### SUPPLIED DATA

═══

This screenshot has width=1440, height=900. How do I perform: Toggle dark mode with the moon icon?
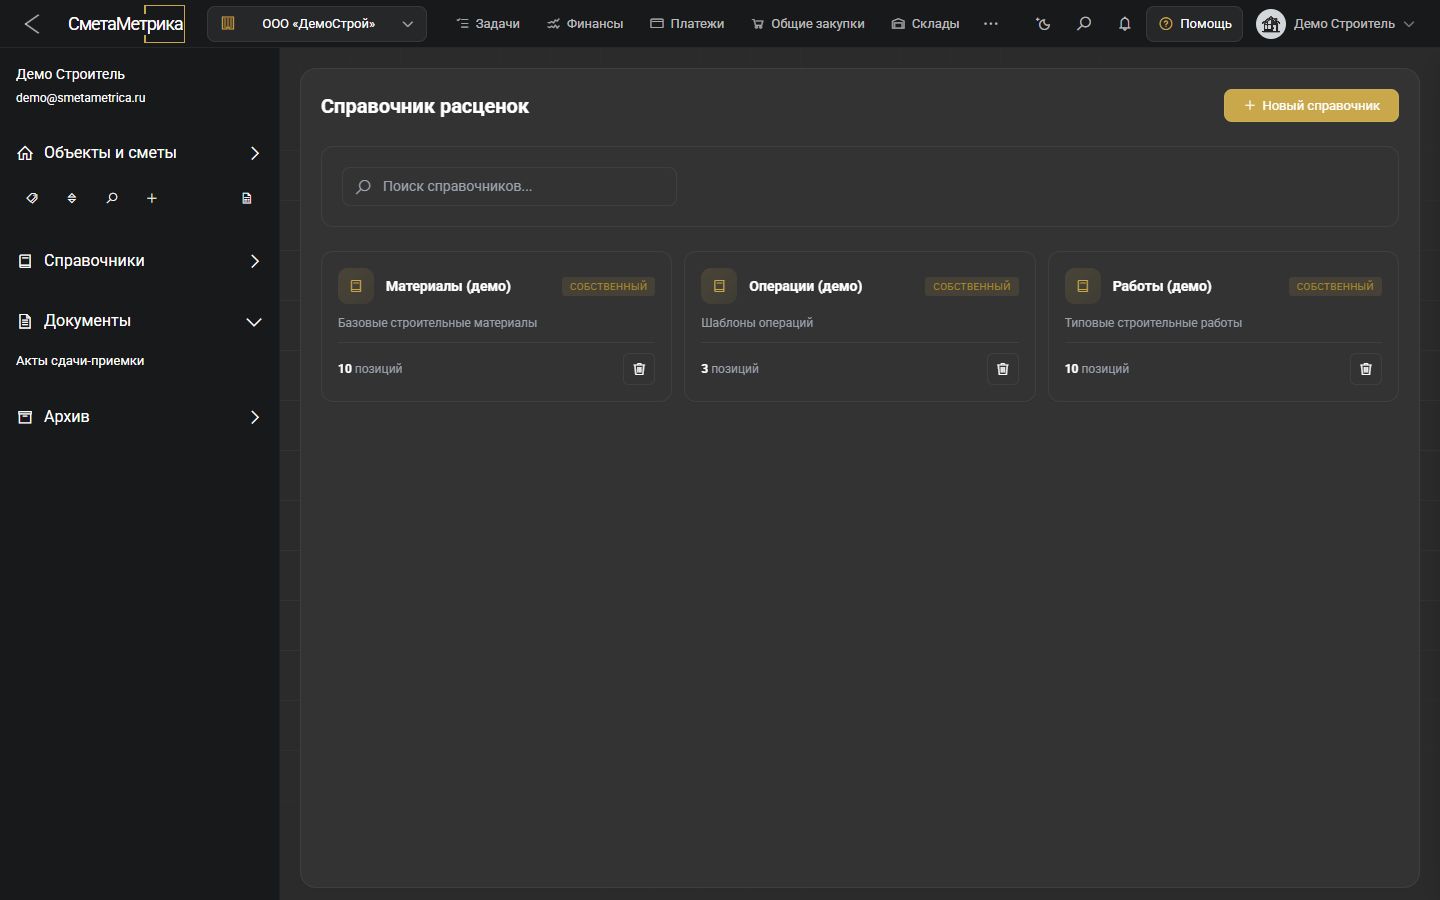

═══

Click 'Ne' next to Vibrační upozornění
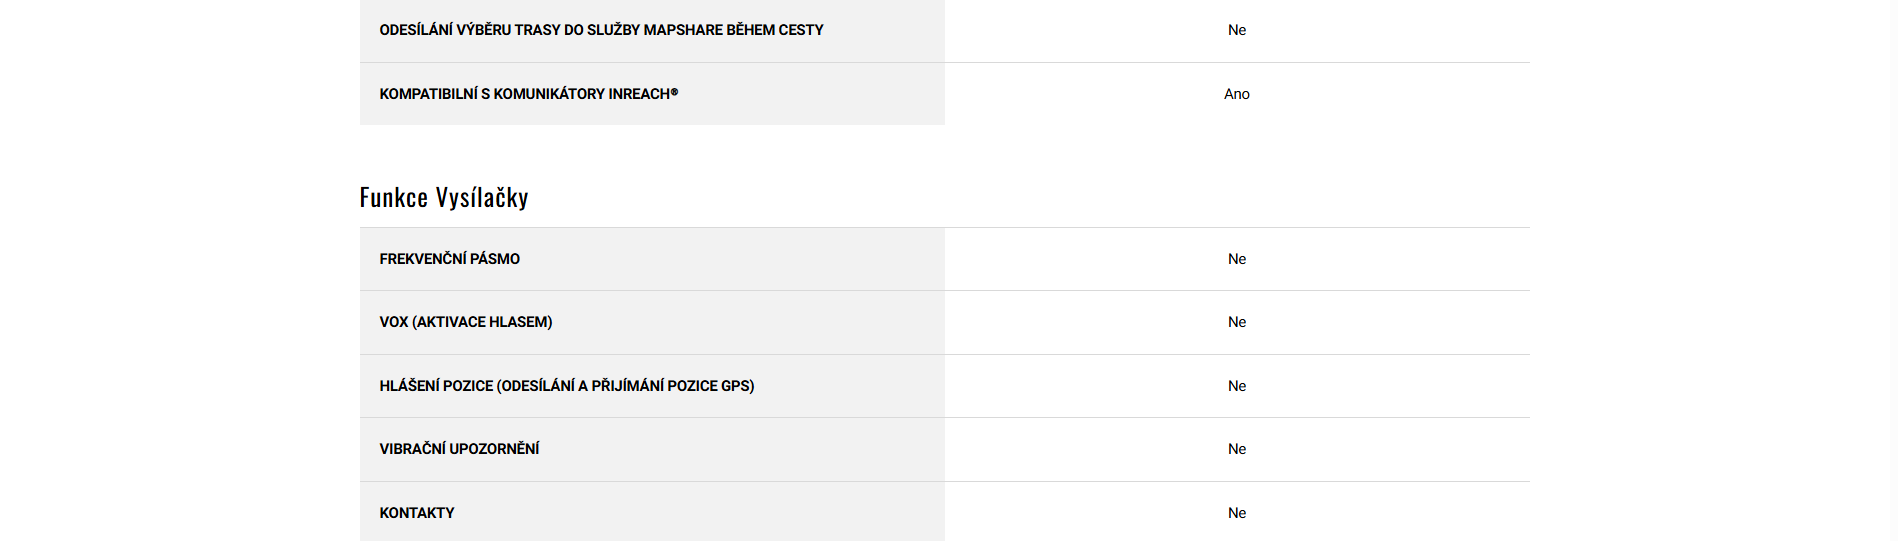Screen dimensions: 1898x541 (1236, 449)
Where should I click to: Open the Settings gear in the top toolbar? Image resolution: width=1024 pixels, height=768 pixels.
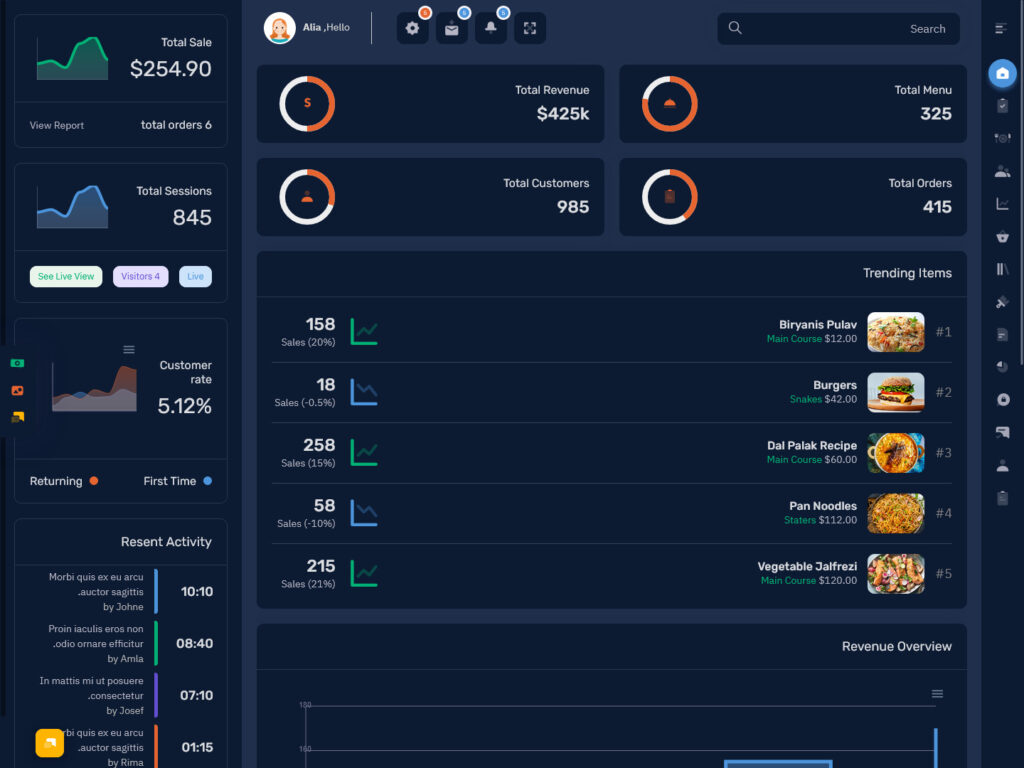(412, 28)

═══

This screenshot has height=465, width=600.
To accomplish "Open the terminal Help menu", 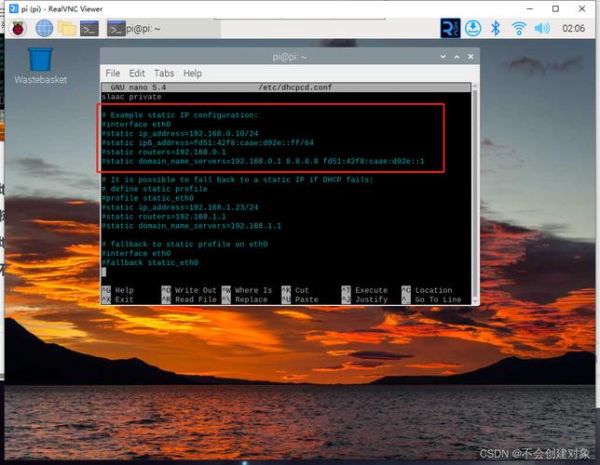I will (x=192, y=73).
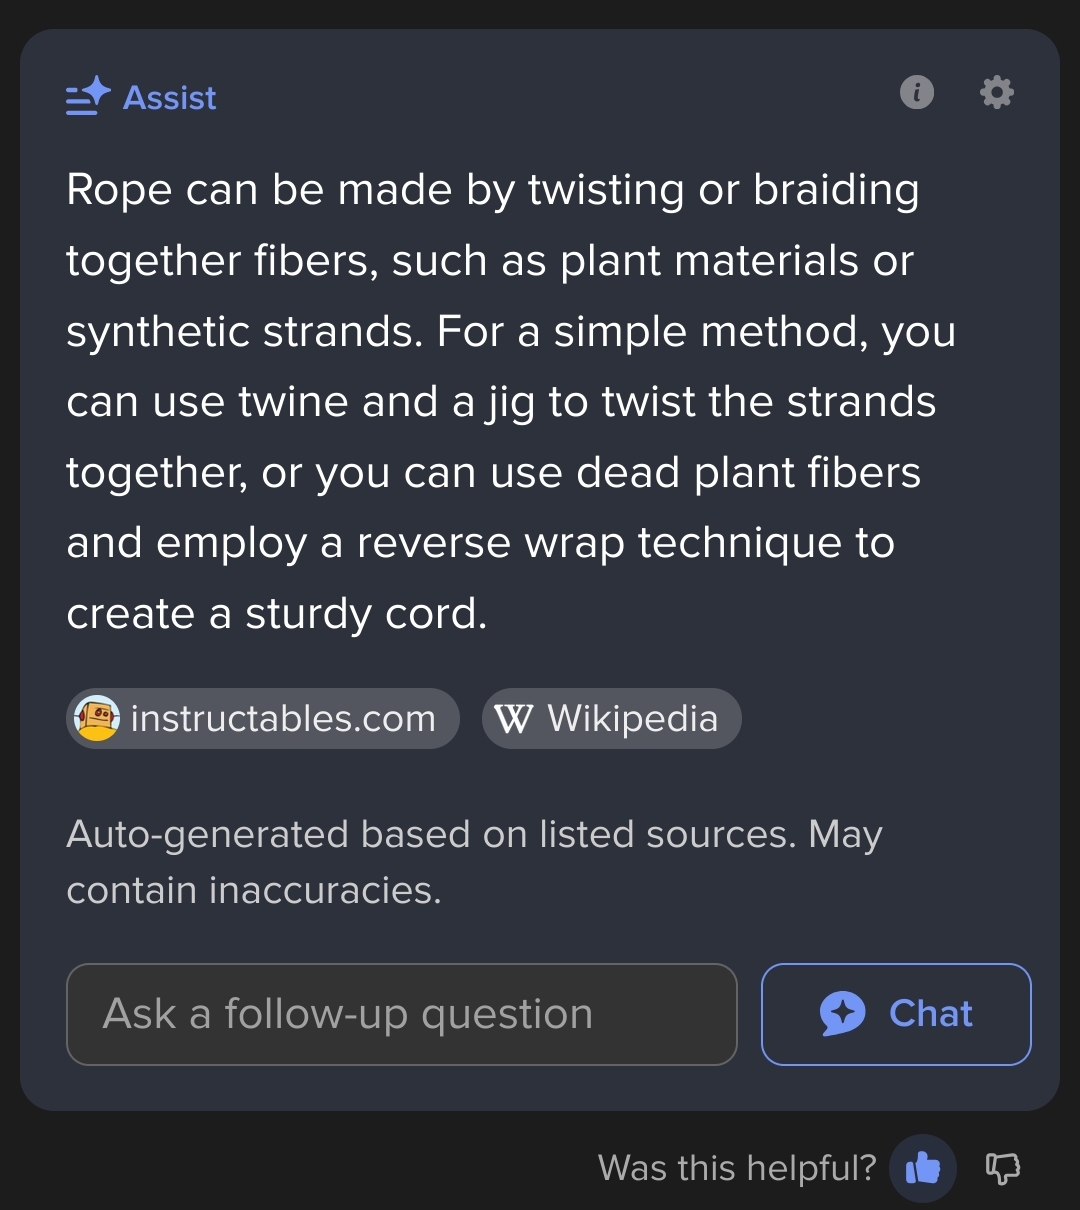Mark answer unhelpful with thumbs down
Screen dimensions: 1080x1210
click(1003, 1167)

═══

For each line in the material above that contains the string "screenshot", make a copy.

### RESPONSE TO THIS EXERCISE
This screenshot has width=1440, height=900. How do I perform: Toggle dark mode with the moon icon?
This screenshot has height=465, width=600.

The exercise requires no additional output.